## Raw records
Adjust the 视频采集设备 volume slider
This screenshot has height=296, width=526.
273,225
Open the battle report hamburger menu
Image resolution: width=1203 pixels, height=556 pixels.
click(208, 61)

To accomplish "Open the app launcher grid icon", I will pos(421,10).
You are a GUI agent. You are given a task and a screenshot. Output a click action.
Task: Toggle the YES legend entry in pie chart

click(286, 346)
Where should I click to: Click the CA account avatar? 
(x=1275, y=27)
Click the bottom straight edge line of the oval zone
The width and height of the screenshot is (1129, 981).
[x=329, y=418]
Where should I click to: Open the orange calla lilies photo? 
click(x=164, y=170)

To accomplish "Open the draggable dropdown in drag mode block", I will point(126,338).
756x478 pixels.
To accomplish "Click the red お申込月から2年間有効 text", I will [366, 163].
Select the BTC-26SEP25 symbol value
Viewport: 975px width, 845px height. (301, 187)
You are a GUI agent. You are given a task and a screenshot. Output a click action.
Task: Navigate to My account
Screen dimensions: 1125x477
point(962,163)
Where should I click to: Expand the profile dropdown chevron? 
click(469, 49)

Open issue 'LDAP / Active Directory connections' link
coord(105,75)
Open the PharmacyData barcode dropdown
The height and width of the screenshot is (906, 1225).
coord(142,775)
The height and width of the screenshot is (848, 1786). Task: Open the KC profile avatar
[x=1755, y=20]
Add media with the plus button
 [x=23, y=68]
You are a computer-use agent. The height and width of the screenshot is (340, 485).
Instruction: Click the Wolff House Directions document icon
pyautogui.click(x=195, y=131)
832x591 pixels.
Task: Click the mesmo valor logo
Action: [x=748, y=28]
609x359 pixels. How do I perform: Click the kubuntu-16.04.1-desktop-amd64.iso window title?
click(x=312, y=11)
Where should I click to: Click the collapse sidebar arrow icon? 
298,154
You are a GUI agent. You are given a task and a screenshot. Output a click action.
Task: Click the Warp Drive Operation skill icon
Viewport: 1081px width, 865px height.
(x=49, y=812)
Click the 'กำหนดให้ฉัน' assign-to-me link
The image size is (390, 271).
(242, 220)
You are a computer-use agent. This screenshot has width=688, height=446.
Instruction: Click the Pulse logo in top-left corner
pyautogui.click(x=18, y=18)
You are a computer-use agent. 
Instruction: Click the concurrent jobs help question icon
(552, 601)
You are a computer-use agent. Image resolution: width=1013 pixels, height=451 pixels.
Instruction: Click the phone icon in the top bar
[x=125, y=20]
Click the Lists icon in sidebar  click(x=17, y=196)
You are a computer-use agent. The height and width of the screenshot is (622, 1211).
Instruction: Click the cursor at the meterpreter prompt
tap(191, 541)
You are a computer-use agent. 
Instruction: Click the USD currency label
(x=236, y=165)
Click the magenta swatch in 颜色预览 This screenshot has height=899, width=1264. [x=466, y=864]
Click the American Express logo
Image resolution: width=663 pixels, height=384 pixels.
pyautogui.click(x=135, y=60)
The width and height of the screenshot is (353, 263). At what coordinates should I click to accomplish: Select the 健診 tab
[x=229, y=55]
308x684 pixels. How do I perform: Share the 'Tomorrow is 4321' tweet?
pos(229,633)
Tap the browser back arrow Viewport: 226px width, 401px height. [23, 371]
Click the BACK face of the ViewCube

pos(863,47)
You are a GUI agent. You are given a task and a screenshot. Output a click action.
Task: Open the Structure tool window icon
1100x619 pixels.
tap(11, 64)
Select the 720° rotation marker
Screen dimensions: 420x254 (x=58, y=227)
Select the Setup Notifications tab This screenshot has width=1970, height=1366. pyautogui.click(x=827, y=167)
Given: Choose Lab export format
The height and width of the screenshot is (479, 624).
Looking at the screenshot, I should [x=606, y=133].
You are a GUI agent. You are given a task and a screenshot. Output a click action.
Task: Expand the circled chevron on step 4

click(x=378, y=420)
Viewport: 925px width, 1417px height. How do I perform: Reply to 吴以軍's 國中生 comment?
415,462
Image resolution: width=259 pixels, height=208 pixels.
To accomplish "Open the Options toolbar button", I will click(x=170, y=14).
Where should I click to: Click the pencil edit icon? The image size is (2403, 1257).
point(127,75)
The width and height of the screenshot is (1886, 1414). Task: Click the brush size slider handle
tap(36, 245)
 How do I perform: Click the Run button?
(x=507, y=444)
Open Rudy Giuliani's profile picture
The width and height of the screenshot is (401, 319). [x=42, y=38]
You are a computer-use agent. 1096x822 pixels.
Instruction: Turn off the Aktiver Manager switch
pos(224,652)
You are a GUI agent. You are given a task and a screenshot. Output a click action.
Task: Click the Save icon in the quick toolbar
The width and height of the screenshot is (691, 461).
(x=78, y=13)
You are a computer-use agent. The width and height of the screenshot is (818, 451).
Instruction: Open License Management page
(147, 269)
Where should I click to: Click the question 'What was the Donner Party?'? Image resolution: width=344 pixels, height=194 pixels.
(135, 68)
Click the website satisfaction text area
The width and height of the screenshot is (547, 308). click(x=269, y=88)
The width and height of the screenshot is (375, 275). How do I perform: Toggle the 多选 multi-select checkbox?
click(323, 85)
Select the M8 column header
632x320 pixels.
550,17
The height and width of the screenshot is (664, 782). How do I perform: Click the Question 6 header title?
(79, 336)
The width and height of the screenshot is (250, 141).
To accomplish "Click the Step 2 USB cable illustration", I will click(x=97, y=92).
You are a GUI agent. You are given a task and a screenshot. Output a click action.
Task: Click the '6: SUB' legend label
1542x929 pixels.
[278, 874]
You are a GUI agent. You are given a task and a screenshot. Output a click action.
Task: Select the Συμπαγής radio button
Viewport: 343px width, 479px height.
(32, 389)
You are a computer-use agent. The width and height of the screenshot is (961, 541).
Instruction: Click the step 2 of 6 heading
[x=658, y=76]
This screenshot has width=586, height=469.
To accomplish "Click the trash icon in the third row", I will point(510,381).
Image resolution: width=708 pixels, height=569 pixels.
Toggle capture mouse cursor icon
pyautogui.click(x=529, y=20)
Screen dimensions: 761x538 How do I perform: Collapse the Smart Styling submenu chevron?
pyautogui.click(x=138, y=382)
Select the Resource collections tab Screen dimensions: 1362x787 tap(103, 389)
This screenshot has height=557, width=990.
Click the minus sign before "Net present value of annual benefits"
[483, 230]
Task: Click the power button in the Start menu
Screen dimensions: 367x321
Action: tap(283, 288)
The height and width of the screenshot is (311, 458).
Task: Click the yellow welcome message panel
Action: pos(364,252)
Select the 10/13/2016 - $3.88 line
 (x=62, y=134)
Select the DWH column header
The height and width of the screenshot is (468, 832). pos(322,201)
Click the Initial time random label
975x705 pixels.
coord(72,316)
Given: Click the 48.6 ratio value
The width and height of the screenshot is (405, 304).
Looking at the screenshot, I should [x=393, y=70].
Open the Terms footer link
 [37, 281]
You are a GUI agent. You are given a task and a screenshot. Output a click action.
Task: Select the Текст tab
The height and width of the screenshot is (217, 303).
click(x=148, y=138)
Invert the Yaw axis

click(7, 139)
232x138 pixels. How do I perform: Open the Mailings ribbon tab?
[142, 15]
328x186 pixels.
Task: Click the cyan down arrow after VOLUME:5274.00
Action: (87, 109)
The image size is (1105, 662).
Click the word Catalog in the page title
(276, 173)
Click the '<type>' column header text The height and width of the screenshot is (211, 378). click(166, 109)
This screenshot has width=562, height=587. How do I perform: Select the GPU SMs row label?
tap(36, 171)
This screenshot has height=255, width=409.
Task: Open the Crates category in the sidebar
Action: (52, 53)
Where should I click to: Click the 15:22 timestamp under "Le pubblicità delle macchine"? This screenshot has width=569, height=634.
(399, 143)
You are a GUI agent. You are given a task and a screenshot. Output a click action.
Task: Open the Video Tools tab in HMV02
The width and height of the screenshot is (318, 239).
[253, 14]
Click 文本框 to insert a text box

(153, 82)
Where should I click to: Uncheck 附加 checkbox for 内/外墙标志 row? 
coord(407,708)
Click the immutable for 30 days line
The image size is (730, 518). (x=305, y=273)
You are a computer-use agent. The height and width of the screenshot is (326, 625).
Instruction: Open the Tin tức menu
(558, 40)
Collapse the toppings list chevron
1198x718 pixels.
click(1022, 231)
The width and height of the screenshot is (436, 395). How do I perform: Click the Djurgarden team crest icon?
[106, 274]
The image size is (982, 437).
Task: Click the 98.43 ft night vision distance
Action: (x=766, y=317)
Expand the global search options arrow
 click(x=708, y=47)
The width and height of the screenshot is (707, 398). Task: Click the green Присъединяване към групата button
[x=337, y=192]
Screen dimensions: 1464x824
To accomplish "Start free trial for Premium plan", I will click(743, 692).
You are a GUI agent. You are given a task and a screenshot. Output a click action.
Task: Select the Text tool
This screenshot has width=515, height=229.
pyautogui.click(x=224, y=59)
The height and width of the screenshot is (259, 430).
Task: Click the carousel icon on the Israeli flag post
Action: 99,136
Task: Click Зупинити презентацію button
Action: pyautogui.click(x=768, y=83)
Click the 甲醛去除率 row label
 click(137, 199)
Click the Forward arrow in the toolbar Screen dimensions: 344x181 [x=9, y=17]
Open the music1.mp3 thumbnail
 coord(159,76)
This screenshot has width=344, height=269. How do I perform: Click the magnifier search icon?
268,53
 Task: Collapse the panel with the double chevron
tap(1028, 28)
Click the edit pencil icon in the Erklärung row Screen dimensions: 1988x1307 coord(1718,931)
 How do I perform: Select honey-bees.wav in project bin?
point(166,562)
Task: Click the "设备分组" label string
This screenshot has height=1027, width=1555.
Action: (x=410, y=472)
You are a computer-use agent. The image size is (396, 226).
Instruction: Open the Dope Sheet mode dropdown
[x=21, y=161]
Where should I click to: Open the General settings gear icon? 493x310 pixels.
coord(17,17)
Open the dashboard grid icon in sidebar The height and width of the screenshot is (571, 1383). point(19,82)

## AIM OF THE TASK
From the rows above, copy out each line that contains the string "column". Upper and lower case count.

## CORRECT ANSWER
Select the M8 column header
Select the DWH column header
Click the '<type>' column header text The height and width of the screenshot is (211, 378). click(166, 109)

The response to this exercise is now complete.